Procedural Mistake Detection via
Action Effect Modeling

Michigan State University
Accepted by ICLR 2026

Abstract

Mistake detection in procedural tasks is essential for building intelligent systems that support learning and task execution. Existing approaches primarily analyze how an action is performed, while overlooking what it produces, i.e., the Action Effect. Yet many errors manifest not in the execution itself but in the resulting outcome, such as an unintended object state or incorrect spatial arrangement.

To address this gap, we propose Action Effect Modeling (AEM), a unified framework that jointly captures action execution and its outcomes through a probabilistic formulation. AEM first identifies the outcome of an action by selecting the most informative effect frame based on semantic relevance and visual quality. It then extracts complementary cues from visual grounding and symbolic scene graphs, aligning them in a shared latent space to form robust effect-aware representations.

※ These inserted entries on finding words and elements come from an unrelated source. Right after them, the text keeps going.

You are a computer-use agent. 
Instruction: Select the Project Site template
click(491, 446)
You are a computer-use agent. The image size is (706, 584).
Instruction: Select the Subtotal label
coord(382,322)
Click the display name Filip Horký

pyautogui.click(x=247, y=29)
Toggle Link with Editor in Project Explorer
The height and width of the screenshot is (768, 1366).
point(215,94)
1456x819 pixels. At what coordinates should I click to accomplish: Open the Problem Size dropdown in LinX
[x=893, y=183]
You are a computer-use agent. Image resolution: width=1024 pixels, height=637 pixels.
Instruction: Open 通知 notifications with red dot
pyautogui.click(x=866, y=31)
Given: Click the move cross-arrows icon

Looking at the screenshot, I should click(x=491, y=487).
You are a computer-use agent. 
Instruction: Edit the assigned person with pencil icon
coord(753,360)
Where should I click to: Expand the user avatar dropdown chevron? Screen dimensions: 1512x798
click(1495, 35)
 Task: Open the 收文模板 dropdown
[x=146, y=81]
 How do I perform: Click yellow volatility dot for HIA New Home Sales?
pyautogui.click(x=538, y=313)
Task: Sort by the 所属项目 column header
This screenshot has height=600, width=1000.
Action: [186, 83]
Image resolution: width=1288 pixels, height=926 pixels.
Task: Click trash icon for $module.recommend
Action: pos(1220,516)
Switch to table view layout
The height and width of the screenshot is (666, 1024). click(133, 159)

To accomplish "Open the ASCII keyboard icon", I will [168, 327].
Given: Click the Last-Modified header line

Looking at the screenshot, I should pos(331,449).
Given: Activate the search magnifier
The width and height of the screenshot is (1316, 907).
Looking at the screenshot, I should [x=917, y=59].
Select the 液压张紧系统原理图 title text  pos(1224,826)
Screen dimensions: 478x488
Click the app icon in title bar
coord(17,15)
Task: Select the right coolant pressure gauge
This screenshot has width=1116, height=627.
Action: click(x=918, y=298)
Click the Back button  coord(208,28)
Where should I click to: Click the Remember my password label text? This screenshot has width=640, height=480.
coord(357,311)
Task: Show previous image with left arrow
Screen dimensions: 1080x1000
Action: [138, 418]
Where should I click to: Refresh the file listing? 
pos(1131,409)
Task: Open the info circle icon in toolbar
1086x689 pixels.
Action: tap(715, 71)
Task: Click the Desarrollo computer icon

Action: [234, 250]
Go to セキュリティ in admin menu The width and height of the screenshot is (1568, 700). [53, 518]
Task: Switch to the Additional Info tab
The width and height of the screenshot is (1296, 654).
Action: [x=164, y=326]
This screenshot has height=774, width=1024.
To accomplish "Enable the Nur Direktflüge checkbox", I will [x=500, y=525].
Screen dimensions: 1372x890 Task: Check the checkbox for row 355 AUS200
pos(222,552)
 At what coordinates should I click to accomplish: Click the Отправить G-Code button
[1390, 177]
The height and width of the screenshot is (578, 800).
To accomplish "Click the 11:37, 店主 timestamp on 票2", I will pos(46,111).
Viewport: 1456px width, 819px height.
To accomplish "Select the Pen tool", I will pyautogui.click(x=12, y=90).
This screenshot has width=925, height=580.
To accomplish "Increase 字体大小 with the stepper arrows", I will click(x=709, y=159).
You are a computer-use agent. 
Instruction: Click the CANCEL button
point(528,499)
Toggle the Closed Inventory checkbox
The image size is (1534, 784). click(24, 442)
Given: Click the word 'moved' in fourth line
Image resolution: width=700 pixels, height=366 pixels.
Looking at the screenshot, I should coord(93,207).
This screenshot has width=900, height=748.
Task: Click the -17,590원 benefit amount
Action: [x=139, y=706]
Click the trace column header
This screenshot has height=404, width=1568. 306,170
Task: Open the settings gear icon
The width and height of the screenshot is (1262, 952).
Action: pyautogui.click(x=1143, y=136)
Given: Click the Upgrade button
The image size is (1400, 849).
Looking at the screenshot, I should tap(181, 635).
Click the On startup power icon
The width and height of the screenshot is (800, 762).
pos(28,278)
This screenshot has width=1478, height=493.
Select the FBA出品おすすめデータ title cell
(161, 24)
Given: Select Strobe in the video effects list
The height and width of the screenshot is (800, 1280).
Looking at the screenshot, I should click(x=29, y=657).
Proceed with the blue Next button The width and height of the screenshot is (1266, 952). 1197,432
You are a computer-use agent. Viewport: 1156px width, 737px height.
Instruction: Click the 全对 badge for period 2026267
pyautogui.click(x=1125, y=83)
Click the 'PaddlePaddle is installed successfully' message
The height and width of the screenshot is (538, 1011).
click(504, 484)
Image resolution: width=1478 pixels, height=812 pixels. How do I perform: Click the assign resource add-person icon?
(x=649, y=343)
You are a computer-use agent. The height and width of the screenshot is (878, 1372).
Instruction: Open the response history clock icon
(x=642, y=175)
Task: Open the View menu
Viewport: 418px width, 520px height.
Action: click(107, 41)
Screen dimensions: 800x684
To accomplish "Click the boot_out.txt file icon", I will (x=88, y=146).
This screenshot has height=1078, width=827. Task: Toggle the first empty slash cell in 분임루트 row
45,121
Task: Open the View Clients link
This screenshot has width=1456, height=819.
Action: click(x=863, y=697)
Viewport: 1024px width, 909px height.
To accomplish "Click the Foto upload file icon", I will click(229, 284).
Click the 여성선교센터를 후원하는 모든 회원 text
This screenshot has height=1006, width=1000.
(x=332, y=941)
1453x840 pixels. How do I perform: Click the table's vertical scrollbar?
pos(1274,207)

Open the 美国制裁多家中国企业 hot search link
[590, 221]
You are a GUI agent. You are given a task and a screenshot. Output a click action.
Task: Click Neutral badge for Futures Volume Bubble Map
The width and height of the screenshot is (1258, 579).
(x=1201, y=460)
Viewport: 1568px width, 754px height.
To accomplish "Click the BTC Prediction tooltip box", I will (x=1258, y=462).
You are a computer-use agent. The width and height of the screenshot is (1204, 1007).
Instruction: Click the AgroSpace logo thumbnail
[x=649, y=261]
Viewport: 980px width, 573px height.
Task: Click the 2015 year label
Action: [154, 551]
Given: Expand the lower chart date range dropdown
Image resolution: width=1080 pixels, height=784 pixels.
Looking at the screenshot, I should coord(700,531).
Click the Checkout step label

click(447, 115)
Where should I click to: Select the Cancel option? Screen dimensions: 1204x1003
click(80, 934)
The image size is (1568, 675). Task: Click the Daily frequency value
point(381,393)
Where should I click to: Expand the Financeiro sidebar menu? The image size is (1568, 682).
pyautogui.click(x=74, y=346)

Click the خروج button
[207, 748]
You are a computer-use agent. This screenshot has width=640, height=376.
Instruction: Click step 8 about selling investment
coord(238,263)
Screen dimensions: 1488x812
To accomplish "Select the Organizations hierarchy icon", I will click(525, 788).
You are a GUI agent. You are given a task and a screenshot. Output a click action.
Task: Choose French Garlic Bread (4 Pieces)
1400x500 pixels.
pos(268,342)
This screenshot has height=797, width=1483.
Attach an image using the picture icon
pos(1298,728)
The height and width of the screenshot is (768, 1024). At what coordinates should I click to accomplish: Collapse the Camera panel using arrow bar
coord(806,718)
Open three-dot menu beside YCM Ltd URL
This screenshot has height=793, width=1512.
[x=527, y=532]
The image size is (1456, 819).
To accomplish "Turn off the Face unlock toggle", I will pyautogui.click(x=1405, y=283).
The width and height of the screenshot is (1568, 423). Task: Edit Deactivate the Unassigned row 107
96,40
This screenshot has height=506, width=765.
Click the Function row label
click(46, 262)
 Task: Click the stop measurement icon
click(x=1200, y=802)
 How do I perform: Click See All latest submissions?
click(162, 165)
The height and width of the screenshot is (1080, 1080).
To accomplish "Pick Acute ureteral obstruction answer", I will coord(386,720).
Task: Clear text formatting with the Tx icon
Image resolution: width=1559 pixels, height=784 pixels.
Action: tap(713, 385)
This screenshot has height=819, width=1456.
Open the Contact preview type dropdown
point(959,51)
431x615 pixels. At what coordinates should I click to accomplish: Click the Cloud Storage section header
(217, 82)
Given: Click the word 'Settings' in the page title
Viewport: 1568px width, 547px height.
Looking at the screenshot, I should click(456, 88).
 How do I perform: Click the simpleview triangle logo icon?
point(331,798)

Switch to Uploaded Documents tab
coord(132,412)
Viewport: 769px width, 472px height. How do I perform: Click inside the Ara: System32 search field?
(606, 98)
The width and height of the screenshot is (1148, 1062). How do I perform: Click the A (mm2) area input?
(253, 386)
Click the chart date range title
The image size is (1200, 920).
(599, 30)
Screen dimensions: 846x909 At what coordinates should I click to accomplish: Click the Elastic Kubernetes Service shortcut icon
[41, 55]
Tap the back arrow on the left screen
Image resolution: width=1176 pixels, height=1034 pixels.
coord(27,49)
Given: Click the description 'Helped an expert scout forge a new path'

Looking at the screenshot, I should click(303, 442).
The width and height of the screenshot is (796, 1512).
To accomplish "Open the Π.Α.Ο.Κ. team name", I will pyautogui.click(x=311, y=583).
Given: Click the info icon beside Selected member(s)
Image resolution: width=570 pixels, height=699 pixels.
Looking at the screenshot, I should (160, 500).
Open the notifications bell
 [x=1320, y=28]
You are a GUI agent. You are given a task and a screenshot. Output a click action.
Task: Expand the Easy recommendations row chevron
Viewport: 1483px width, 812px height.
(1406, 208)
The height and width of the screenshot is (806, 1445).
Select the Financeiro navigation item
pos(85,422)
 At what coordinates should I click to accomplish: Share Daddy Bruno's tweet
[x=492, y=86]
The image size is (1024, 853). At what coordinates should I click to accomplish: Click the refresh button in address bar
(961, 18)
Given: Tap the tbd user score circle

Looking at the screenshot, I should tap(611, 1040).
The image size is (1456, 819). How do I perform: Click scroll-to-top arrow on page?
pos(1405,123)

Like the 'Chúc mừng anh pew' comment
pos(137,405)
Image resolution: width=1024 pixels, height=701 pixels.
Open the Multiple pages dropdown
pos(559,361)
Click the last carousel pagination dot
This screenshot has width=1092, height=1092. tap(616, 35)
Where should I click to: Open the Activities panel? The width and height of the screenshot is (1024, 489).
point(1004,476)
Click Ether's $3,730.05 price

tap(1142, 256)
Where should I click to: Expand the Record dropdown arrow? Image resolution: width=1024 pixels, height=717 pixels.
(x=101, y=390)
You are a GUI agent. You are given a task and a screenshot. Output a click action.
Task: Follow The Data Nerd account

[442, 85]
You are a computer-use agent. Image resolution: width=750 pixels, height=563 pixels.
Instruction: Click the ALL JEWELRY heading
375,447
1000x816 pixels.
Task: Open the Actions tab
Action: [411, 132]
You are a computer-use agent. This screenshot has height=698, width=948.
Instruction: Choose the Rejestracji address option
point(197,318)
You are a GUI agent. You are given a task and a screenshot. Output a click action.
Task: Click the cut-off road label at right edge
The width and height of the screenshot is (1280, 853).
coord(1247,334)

To detect mistakes, we further design a prompt-based detector that incorporates task-specific prompts and aligns each action segment with its intended execution semantics.

Our approach achieves state-of-the-art performance on the EgoPER and CaptainCook4D benchmarks under the challenging one-class classification (OCC) setting. These results demonstrate that modeling both execution and outcome yields more reliable mistake detection, and highlight the potential of effect-aware representations to benefit a broader range of downstream applications.

Motivation

Motivation figure
Existing mistake detection approaches primarily model the execution process and assess correctness by analyzing motion patterns and action sequences. A common limitation, however, is the implicit assumption that mistakes can be identified solely from the execution trajectory, without verifying whether the final outcome matches the intended goal. In real-world scenarios, execution may appear correct while subtle deviations still lead to flawed outcomes. This highlights a critical gap: mistake detection should consider not only how an action is performed, but also whether its resulting effect aligns with the desired outcome.

Framework Overview

Framework overview.
We adopt an action segmentation backbone (ActionFormer) to extract frame-level features and non-overlapping action segments. Frame features are aggregated along the temporal dimension according to segment boundaries to form segment representations. These representations are then fed into the Action Effect Modeling module to obtain enriched effect-aware features, which are subsequently passed to a prompt-based mistake detection module.

Action Effect Modeling

Effect modeling overview.
AEM integrates action effects by extracting multimodal features from selected effect frames and using them as external supervision. These features guide a learnable effect token, which distills outcome-related semantics into the action representation.

Experimental Results

Experiment overview.
We evaluate our method on egocentric video datasets EgoPER and CaptainCook4D. The experimental results on both datsets demonstrate that our approach achieves SOTA performance.

Qualitative Results

Effect-frame Sampling

Frame sampling visualization.
Visualization of effect frame sampling results. The selected frames show the most informative moments that capture the action effects.

Scene Graph Analysis

Scene graph visualization.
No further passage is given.